Presidente da Unafisco será ouvido após questionar medidas determinadas por Alexandre de Moraes
O presidente da Associação Nacional dos Auditores Fiscais da Receita Federal (Unafisco), Kléber Cabral, foi intimado nesta quinta-feira, 19, a prestar depoimento à Polícia Federal no inquérito que investiga suposto acesso indevido a dados fiscais protegidos de ministros do Supremo Tribunal Federal e familiares.
Segundo O Globo, o depoimento foi agendado para esta sexta-feira, 20, por videoconferência. A convocação ocorreu após Cabral conceder entrevistas a veículos de imprensa comentando o caso do auditor Ricardo Mansano de Moraes, um dos servidores investigados.
Durante as declarações públicas, Cabral classificou como desproporcionais as medidas cautelares determinadas pelo ministro Alexandre de Moraes, a pedido da Procuradoria-Geral da República, e afirmou que elas teriam efeito intimidatório sobre o funcionalismo.
Operação durante o Carnaval
Na terça-feira, 17, quatro servidores da Receita Federal foram alvo de mandados de busca e apreensão. A operação ocorreu durante o feriado de Carnaval, por determinação de Moraes.

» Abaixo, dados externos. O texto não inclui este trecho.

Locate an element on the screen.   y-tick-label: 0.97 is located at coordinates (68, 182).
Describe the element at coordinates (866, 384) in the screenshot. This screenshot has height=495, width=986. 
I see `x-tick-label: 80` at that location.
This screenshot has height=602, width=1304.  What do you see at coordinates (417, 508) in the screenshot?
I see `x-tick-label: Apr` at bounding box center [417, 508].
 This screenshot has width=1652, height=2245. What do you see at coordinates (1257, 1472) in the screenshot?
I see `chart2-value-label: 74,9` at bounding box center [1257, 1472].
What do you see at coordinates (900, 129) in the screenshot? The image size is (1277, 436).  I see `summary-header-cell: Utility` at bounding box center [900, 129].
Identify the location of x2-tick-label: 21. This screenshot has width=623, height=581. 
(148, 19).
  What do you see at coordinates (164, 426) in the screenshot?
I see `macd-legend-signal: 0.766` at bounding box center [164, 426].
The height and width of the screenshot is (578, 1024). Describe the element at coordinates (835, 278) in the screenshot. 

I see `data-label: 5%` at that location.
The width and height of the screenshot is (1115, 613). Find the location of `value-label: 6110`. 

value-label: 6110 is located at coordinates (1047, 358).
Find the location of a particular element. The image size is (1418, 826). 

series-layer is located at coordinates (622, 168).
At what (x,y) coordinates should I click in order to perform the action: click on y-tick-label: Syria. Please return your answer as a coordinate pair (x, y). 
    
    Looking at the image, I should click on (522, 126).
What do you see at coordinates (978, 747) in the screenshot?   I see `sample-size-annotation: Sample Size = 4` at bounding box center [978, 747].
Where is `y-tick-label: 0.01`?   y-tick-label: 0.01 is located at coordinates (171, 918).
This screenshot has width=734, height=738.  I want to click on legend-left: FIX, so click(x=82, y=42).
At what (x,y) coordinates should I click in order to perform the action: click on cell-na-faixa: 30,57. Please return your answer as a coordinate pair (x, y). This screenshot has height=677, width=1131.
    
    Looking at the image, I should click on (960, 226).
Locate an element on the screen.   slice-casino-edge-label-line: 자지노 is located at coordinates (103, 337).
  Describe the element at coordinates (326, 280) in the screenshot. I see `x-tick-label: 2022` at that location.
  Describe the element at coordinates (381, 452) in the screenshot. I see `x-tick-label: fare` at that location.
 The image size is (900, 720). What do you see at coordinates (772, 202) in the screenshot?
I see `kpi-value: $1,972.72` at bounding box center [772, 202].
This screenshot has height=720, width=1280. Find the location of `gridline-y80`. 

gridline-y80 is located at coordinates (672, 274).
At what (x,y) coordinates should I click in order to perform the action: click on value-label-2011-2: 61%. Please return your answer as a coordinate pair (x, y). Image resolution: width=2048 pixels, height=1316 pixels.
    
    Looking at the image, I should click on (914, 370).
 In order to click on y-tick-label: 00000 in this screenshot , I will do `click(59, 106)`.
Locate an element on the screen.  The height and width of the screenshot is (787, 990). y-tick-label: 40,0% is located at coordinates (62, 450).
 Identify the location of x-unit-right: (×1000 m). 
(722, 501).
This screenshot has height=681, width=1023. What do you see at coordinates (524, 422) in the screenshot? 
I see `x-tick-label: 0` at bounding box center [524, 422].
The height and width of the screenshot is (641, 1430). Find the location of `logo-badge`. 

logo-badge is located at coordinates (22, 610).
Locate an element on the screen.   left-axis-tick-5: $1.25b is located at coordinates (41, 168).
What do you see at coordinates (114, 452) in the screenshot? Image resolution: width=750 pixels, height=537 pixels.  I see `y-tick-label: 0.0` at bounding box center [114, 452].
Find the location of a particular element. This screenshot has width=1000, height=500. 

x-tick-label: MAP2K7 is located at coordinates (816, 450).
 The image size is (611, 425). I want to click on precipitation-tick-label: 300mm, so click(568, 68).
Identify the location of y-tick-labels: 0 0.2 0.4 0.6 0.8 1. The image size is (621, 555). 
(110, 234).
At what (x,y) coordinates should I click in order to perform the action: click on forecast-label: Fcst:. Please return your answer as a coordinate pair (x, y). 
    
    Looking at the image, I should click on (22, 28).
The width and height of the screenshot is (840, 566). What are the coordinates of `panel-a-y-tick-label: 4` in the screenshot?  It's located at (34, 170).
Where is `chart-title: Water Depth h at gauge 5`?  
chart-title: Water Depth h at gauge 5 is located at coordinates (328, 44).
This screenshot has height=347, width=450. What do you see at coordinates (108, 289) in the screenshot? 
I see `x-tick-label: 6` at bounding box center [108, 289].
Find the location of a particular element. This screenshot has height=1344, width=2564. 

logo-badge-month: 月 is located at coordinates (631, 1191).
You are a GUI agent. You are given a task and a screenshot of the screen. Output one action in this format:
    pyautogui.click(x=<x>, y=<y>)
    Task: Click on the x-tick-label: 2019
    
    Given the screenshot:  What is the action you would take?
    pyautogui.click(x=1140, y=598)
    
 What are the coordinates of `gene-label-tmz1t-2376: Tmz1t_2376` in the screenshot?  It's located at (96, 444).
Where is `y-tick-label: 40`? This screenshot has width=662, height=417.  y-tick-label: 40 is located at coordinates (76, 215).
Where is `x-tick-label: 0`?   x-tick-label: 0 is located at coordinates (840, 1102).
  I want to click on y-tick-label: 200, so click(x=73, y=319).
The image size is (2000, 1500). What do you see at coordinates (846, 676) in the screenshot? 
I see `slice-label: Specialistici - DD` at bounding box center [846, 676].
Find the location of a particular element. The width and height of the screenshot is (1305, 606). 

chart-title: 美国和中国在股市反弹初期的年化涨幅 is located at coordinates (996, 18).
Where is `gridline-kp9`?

Os investigados foram afastados de suas funções, passaram a usar tornozeleira eletrônica, tiveram passaportes cancelados e ficaram proibidos de deixar suas residências no período noturno.
Ao comentar as medidas, Cabral declarou que elas poderiam servir para “criar um discurso de vítima de que o STF foi atacado”. Ele afirmou ainda: “A nossa percepção é que o objetivo é intimidatório porque as medidas foram muito desproporcionais”.
O caso Mansano de Moraes
O foco das críticas do presidente da Unafisco foi o auditor Ricardo Mansano de Moraes. Segundo Cabral, o servidor teria acessado por engano a declaração fiscal de Maria Carolina Feitosa, ex-enteada do ministro Gilmar Mendes, ao confundi-la com a esposa de um ex-colega de trabalho.
Cabral argumentou que os sistemas internos da Receita Federal registram detalhadamente todas as ações dos usuários, incluindo tempo de permanência em telas, impressão e eventual compartilhamento de dados. De acordo com ele, Mansano não teria ultrapassado a tela inicial nem repassado informações a terceiros.
“Os sistemas da Receita mostram tudo que a pessoa fez. Não dá para ter dúvida se olhou, se printou, se mandou imprimir, quantos segundos ficou em cada tela, tudo isso a Receita guarda e registra para uma futura apuração. Mas existe algum dado vazado dessa pessoa (Maria Carolina)? Não. Então não tem nada a ver com essa história”, afirmou.
O dirigente classificou o episódio como um “falso positivo”, sustentando que não há indícios de divulgação ou uso indevido das informações acessadas.